I found a neat class online called GetStringInBetween which allows me to find all the links in the document. However I'm struggling in using the same class to then match both the found link(s) AND another point - I was trying to go for a linebreak so that I'm able to replace everything between a linebreak and the end of the url - effectively erasing chunks of text surrounding the url; they typically say something like "you can visit our site at http:/", etc.

What is the best way to a) identify links in an extremely long string and b) how to erase them AND some text around them?

I'd also like to note that unless I specify to use Encoding.UTF7 the text comes out all garbled when it's read from the text files. I don't know if this might be a source of the matching issues.

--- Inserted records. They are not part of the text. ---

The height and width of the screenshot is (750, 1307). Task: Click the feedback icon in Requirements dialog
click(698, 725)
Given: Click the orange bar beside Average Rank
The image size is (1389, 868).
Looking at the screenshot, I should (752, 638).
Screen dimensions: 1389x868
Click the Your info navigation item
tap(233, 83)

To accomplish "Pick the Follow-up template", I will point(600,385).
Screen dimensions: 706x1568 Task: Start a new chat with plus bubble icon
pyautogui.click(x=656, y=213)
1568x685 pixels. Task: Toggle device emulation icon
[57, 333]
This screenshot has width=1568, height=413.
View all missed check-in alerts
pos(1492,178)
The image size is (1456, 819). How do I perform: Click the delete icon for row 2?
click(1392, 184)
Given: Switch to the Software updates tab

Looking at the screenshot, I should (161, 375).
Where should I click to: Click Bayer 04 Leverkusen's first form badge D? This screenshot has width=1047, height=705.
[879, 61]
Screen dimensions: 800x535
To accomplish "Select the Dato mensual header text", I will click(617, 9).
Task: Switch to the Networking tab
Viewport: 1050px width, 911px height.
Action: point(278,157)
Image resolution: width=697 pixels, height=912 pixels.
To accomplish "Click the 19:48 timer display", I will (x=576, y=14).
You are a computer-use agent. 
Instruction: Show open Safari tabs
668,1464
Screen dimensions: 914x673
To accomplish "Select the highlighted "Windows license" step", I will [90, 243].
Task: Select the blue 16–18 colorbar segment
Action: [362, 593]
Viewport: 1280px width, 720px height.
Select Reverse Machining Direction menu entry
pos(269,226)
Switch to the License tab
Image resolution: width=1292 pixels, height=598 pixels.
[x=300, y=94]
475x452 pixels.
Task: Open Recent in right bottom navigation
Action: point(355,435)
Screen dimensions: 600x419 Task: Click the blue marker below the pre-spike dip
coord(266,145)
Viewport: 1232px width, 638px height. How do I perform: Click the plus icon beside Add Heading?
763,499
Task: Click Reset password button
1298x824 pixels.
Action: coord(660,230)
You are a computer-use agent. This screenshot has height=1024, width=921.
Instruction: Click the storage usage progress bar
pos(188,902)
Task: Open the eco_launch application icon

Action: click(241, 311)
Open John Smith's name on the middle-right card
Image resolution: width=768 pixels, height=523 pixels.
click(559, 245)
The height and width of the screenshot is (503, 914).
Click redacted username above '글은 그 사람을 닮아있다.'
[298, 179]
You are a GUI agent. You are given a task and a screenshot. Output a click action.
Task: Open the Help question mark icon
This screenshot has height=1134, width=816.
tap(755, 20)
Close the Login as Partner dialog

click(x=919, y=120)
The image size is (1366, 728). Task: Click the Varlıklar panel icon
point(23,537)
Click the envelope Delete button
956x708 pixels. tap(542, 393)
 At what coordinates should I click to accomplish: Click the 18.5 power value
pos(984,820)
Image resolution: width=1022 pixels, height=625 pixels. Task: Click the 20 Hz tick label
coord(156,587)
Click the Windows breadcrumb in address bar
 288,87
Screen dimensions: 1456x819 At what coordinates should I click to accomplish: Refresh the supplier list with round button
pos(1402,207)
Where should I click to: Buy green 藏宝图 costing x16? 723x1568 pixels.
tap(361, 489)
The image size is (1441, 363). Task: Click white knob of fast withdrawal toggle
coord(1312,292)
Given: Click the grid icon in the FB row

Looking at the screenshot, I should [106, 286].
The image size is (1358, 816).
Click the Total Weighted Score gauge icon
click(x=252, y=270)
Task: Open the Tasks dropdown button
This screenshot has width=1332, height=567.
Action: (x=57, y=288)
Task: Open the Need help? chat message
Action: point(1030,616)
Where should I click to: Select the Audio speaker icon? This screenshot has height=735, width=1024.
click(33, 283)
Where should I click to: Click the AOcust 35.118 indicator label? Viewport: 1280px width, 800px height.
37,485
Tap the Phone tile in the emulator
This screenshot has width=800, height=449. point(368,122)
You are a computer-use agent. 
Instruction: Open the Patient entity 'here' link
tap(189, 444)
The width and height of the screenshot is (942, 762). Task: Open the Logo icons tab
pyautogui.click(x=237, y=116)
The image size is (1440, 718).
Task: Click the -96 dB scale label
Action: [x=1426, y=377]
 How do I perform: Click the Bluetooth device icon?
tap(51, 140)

Thanks ladies and gents :)

dsp_099
  • 5,801
  • 17
  • 72
  • 128

1 Answers1

2

First of all - how big is the file that you're trying to parse? If it's just on the order of a few hundred MB, then you can load it in RAM entirely which simplifies things.

The UTF-7 encoding should not bother you, because all .NET strings are internally UTF-16 and .NET converts from UTF-7 to UTF-16 when reading the file so you don't have to worry about encodings anymore.

After you have it in one big string, your best bet is to proceed with using regexps on it. They allow replacing text as well, so you might be able to "clean" your file in one line of code! Of course, regexps for matching URLs will never be perfect (and even less so for parsing HTML), so you can expect that some parts of more exotic URLs might escape now and then. But if you want perfection, then it might get REALLY tricky.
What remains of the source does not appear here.